WHERE and JOIN work order - sql

WHERE and JOIN work order

My question is similar to this order of SQL operations , but with a slight twist, so I think it's fair to ask.

I am using Teradata. And I have 2 tables: table1 , table2 .

table1 has only id column.
table2 has the following columns: id , val

Maybe I'm wrong, but I think that these two statements give the same results.

Statement 1.

 SELECT table1.id, table2.val FROM table1 INNER JOIN table2 ON table1.id = table2.id WHERE table2.val<100 

Statement 2

 SELECT table1.id, table3.val FROM table1 INNER JOIN ( SELECT * FROM table2 WHERE val<100 ) table3 ON table1.id=table3.id 

My questions: the query optimizer will be smart enough to - first execute the WHERE clause, then JOIN later in Statement 1
- know that table 3 is not actually needed in statement 2

I am new to SQL, so please enlighten me if I don’t understand something.

+10
sql teradata


source share


4 answers




this will depend on many factors (table size, index, key distribution, etc.), you should just check the execution plan:

You do not say which database, but here are a few ways:
MySql EXPLAIN
SQL Server SET SHOWPLAN_ALL (Transact-SQL)
Oracle EXPLAIN Planning

what is explained in teradata?
Teradata Capturing and comparing plans faster with Visual Explain and XML logging

+4


source share


Depending on the availability of statistics and indexes for the tables in question, the query rewrite mechanism in the optimizer may or may not scan Table2 for records where val < 100 before scanning Table1 .
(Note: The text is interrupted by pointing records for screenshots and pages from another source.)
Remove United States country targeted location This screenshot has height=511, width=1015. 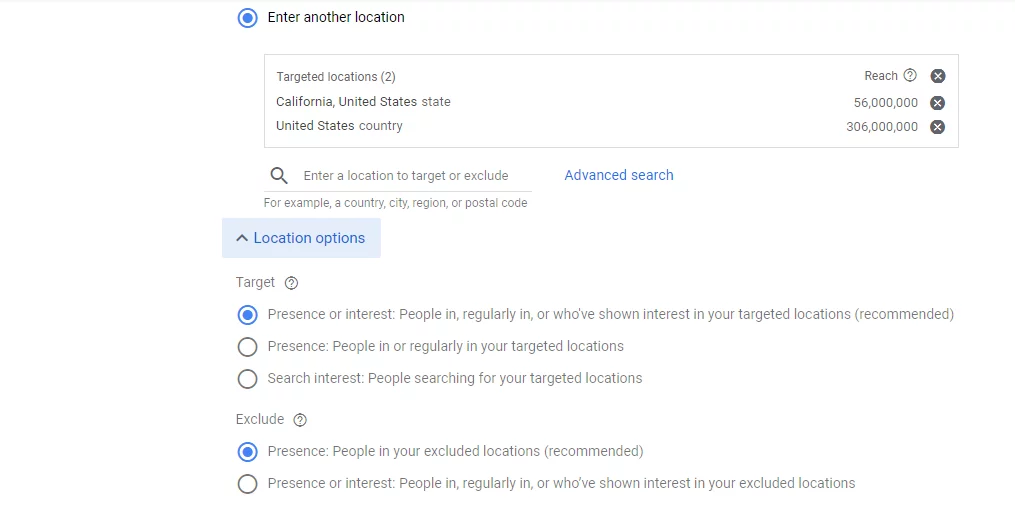(x=937, y=127)
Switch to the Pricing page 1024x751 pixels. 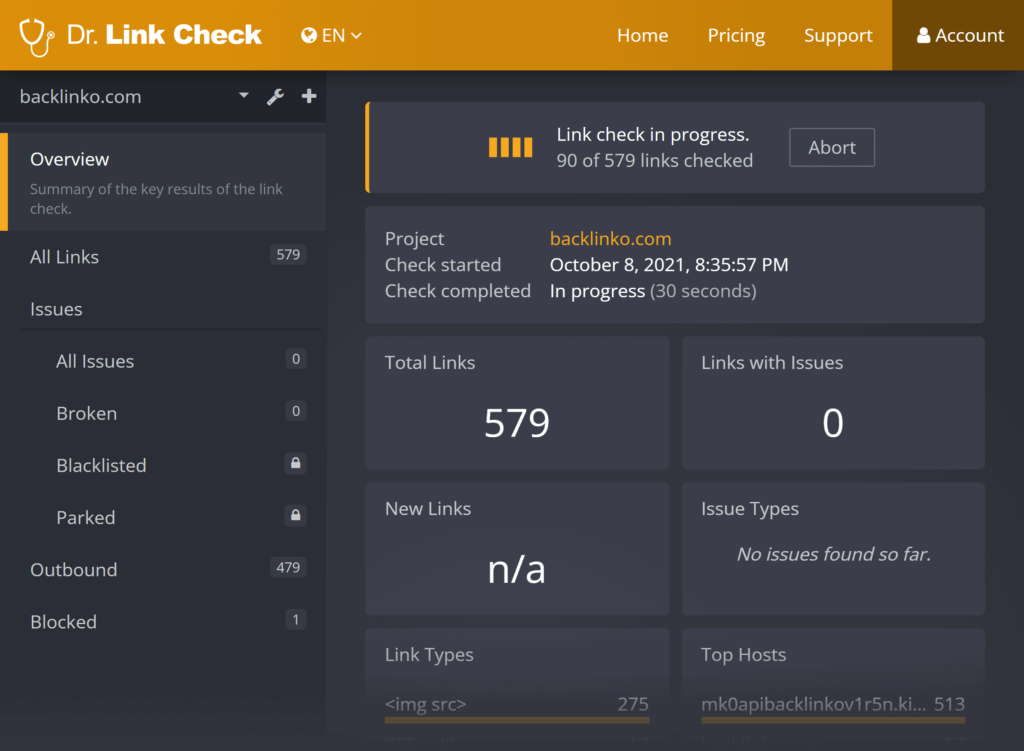tap(736, 34)
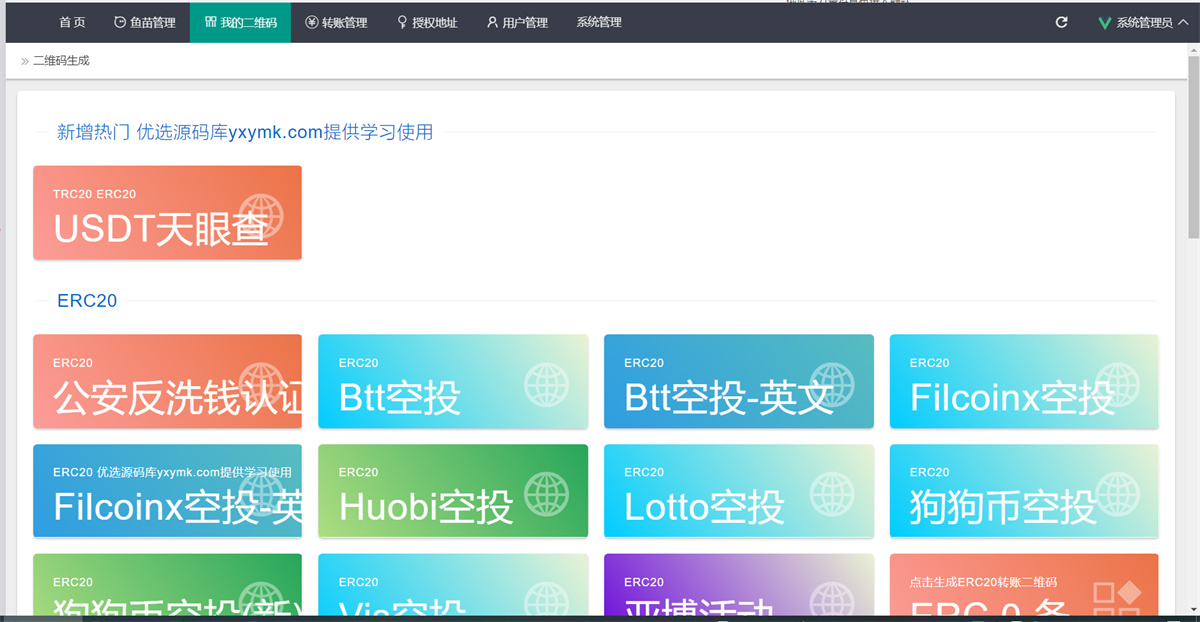Select the globe icon on the Btt空投 card

548,382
In certain situations, based on demographic data, aggregations, indexing, and statistics, you may find that the optimizer does not eliminate records in the query plan when you consider it necessary. Even if you have a view, such as that in your example. You can force the optimizer to process the view by simply placing GROUP BY in your view. The optimizer must then enable the GROUP BY aggregate before it can consider joining between the two tables in your example.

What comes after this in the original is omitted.